:: Task data ::

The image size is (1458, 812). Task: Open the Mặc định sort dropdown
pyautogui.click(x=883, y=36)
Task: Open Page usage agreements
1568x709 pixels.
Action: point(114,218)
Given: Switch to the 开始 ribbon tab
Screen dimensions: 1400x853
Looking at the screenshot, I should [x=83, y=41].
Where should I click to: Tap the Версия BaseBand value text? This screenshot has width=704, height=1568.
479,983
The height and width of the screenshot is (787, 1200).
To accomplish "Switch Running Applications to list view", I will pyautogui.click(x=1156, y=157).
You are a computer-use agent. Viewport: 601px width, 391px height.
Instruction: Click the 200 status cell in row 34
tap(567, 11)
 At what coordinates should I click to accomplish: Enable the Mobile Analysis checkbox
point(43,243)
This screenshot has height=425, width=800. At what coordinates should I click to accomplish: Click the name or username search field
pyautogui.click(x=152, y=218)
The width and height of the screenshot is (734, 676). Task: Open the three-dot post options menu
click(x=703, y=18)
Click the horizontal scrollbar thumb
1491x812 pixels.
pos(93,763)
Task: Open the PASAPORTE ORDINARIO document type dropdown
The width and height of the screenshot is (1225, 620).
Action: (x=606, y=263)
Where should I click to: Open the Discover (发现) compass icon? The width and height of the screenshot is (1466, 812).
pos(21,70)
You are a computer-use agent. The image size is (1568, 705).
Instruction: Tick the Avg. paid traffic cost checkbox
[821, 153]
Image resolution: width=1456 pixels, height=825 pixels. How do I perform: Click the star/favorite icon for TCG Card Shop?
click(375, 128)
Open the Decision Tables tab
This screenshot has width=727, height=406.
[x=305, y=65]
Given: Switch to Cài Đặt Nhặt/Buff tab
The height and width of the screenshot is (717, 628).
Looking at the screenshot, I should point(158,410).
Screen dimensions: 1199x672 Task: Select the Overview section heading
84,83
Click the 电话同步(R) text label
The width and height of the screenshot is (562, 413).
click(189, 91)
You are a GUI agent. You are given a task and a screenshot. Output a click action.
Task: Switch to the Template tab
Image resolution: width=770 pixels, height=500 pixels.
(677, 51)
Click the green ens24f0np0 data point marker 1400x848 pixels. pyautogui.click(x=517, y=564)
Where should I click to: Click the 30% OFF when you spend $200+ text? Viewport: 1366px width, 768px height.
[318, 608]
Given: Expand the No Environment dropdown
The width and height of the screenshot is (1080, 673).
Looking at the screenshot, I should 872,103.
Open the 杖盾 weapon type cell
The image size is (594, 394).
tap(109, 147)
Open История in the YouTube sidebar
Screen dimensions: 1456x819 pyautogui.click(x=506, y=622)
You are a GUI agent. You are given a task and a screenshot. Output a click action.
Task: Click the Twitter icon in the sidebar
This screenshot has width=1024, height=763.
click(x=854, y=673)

:::

Exercise instructions: Transcribe every one of the items above exactly, line for line, without any alteration.

Problem solution:
The image size is (1458, 812). Task: Open the Mặc định sort dropdown
pyautogui.click(x=883, y=36)
Task: Open Page usage agreements
1568x709 pixels.
Action: point(114,218)
Given: Switch to the 开始 ribbon tab
Screen dimensions: 1400x853
Looking at the screenshot, I should [x=83, y=41].
Where should I click to: Tap the Версия BaseBand value text? This screenshot has width=704, height=1568.
479,983
The height and width of the screenshot is (787, 1200).
To accomplish "Switch Running Applications to list view", I will pyautogui.click(x=1156, y=157).
You are a computer-use agent. Viewport: 601px width, 391px height.
Instruction: Click the 200 status cell in row 34
tap(567, 11)
 At what coordinates should I click to accomplish: Enable the Mobile Analysis checkbox
point(43,243)
This screenshot has height=425, width=800. At what coordinates should I click to accomplish: Click the name or username search field
pyautogui.click(x=152, y=218)
The width and height of the screenshot is (734, 676). Task: Open the three-dot post options menu
click(x=703, y=18)
Click the horizontal scrollbar thumb
1491x812 pixels.
pos(93,763)
Task: Open the PASAPORTE ORDINARIO document type dropdown
The width and height of the screenshot is (1225, 620).
Action: (x=606, y=263)
Where should I click to: Open the Discover (发现) compass icon? The width and height of the screenshot is (1466, 812).
pos(21,70)
You are a computer-use agent. The image size is (1568, 705).
Instruction: Tick the Avg. paid traffic cost checkbox
[821, 153]
Image resolution: width=1456 pixels, height=825 pixels. How do I perform: Click the star/favorite icon for TCG Card Shop?
click(375, 128)
Open the Decision Tables tab
This screenshot has width=727, height=406.
[x=305, y=65]
Given: Switch to Cài Đặt Nhặt/Buff tab
The height and width of the screenshot is (717, 628).
Looking at the screenshot, I should point(158,410).
Screen dimensions: 1199x672 Task: Select the Overview section heading
84,83
Click the 电话同步(R) text label
The width and height of the screenshot is (562, 413).
click(189, 91)
You are a GUI agent. You are given a task and a screenshot. Output a click action.
Task: Switch to the Template tab
Image resolution: width=770 pixels, height=500 pixels.
(677, 51)
Click the green ens24f0np0 data point marker 1400x848 pixels. pyautogui.click(x=517, y=564)
Where should I click to: Click the 30% OFF when you spend $200+ text? Viewport: 1366px width, 768px height.
[318, 608]
Given: Expand the No Environment dropdown
The width and height of the screenshot is (1080, 673).
Looking at the screenshot, I should 872,103.
Open the 杖盾 weapon type cell
The image size is (594, 394).
tap(109, 147)
Open История in the YouTube sidebar
Screen dimensions: 1456x819 pyautogui.click(x=506, y=622)
You are a GUI agent. You are given a task and a screenshot. Output a click action.
Task: Click the Twitter icon in the sidebar
This screenshot has width=1024, height=763.
click(x=854, y=673)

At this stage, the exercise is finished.